Ultrananocrystalline diamond-like carbon (UN-DLC) assembled on epitaxial ZnO film by PLD technique and SIMS Raman Rutherford spectroscopic fingerprint investigation

AbstractNanocomposite materials coating opens up tremendous opportunities in the development of commercial products for household to industrial applications. In this present article, we are reporting the formation of 10‐nm carbon (C) layer underneath the 6‐nm ZnO epitaxial thin‐film grown on simple quarts or Si(100) substrate by pulsed laser deposition. As‐obtained nanocrystalline carbon layers between the Si(100) and ZnO and above ZnO epitaxial film were studied by micro‐Raman, secondary ion mass (SIMS), and resonant Rutherford backscattering (RRBS) spectroscopic methods.
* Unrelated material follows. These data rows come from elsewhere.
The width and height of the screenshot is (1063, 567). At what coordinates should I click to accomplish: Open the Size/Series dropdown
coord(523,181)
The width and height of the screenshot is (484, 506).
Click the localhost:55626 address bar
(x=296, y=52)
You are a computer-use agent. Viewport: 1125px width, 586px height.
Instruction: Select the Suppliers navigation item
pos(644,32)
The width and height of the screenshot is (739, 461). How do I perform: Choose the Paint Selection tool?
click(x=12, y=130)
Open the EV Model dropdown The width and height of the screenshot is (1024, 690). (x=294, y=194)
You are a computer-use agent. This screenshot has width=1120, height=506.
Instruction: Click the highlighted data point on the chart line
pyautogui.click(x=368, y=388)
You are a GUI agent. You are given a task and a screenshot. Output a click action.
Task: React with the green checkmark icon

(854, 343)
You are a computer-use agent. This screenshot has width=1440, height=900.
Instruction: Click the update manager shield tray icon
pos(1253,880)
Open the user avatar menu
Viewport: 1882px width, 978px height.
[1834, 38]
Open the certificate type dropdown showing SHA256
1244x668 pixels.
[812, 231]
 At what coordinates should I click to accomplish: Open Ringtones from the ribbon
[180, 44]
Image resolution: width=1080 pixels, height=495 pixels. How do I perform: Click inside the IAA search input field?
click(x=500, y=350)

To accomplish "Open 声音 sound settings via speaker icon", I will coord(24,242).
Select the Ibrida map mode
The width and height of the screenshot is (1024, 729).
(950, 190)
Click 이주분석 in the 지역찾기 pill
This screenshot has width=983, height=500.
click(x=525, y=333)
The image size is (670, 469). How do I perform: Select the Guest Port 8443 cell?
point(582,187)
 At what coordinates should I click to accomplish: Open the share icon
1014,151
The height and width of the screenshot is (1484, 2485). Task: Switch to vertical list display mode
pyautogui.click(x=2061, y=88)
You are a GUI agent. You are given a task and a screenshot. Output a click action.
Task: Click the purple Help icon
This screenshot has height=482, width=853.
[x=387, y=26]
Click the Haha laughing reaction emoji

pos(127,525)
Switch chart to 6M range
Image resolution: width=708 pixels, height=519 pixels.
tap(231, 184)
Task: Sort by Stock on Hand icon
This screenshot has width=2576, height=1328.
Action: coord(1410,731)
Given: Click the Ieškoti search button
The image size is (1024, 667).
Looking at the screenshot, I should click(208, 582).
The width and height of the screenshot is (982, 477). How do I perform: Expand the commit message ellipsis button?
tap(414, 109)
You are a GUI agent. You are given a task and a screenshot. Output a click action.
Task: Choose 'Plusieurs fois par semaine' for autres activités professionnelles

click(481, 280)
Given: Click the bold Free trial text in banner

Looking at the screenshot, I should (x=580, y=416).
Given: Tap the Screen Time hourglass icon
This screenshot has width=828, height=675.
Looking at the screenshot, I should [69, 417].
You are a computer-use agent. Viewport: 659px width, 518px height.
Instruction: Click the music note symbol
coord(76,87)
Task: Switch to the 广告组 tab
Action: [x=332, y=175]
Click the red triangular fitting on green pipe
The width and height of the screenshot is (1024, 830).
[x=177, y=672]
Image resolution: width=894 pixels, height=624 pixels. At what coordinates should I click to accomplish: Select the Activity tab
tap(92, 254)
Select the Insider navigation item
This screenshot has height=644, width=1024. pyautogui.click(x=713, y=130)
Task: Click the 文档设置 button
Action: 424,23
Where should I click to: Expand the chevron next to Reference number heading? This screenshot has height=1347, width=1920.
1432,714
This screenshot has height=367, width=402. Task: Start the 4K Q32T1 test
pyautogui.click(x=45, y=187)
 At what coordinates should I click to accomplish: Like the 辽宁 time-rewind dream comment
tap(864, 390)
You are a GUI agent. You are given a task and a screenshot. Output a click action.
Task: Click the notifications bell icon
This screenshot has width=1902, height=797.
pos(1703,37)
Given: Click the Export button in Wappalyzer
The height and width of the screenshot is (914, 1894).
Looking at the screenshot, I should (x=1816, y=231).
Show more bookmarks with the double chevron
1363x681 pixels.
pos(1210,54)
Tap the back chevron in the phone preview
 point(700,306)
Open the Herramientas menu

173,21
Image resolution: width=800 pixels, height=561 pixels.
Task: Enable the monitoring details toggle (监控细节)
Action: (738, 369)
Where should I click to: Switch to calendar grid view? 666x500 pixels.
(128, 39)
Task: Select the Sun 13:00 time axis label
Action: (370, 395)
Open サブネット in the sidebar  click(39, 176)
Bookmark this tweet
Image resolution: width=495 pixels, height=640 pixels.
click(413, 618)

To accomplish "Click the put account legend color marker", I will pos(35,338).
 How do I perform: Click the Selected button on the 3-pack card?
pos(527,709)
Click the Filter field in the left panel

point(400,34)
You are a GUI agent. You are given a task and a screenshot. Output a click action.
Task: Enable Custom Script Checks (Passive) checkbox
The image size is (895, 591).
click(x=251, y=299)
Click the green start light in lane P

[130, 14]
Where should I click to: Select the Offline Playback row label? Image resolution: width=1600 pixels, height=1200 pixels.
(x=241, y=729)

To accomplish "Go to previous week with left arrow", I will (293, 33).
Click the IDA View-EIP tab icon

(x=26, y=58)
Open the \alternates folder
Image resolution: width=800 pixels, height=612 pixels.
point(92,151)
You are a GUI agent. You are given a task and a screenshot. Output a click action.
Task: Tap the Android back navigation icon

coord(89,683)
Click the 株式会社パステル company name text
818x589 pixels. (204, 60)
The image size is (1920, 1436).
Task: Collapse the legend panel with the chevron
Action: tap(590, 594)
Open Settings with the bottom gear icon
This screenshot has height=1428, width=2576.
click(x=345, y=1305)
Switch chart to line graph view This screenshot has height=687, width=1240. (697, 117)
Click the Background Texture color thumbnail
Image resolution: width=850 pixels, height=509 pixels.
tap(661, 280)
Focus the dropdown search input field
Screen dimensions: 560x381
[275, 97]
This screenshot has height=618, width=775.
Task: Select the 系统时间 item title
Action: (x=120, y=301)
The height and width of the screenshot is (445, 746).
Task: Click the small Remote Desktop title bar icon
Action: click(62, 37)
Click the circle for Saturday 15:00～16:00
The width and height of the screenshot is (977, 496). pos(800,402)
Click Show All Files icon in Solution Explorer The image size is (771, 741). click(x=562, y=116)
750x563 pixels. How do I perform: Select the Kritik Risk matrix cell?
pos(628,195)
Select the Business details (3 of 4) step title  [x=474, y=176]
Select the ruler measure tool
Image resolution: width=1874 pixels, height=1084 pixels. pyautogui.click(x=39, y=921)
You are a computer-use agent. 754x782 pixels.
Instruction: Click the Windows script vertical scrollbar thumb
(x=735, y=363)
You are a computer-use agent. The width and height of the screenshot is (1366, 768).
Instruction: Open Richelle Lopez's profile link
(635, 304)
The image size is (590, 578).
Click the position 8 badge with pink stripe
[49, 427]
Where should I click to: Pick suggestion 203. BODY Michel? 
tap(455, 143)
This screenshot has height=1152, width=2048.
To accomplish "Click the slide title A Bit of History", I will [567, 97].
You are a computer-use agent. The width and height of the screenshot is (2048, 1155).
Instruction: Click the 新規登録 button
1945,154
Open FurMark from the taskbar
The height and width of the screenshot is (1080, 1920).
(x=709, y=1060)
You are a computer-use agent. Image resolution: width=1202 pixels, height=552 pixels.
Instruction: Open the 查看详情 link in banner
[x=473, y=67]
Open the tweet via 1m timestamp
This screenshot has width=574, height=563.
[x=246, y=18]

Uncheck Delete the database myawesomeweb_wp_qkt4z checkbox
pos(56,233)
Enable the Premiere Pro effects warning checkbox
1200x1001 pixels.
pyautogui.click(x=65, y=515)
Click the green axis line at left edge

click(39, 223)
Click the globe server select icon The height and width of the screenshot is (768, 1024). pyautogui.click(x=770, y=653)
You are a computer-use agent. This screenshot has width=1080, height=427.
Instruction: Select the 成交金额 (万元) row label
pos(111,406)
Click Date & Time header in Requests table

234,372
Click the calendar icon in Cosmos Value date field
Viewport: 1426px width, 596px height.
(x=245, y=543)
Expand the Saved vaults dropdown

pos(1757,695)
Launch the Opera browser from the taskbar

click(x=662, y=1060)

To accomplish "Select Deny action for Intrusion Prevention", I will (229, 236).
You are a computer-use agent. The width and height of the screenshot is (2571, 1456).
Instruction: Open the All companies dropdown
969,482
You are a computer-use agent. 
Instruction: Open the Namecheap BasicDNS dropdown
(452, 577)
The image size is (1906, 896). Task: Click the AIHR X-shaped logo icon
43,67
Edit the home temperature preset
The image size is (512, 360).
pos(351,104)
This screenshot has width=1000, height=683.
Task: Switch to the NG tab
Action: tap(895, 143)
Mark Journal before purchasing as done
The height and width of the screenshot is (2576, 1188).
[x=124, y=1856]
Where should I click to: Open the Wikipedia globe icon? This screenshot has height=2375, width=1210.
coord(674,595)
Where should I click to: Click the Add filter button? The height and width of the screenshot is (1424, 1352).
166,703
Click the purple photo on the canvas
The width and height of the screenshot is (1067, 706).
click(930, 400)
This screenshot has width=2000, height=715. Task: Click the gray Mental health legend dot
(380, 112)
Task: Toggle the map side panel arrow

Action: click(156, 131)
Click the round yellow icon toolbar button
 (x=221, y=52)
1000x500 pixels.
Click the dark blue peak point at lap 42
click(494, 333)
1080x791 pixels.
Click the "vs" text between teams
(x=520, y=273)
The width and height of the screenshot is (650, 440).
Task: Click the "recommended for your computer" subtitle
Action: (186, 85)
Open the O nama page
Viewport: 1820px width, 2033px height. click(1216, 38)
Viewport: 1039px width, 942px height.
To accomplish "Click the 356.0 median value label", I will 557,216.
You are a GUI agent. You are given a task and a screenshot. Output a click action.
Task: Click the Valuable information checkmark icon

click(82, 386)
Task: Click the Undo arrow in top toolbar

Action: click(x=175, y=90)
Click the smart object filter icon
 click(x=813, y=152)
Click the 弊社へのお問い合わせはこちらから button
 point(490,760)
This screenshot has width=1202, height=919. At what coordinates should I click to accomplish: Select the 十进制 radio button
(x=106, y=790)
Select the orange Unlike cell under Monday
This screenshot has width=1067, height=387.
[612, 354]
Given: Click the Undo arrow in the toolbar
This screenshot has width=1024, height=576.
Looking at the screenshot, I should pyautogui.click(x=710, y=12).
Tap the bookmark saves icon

The carbon diffusivity analysis revealed that the diffusion at nanoscale is governed predominantly by a nonlinear Fick's law rather than the Soret‐Ludwig law. Quantum diffusion dominates the classical diffusion and carbon diffusivity into ZnO layer and was found to be ~7.8 × 10−12 cm2 s−1. This diffusion explains the doping profiles of ZnO layer up to its surface where carbon packing suggests presence of ultrananocrystalline‐diamond‐like‐carbon (UN‐DLC) thin films revealed by Raman spectroscopy.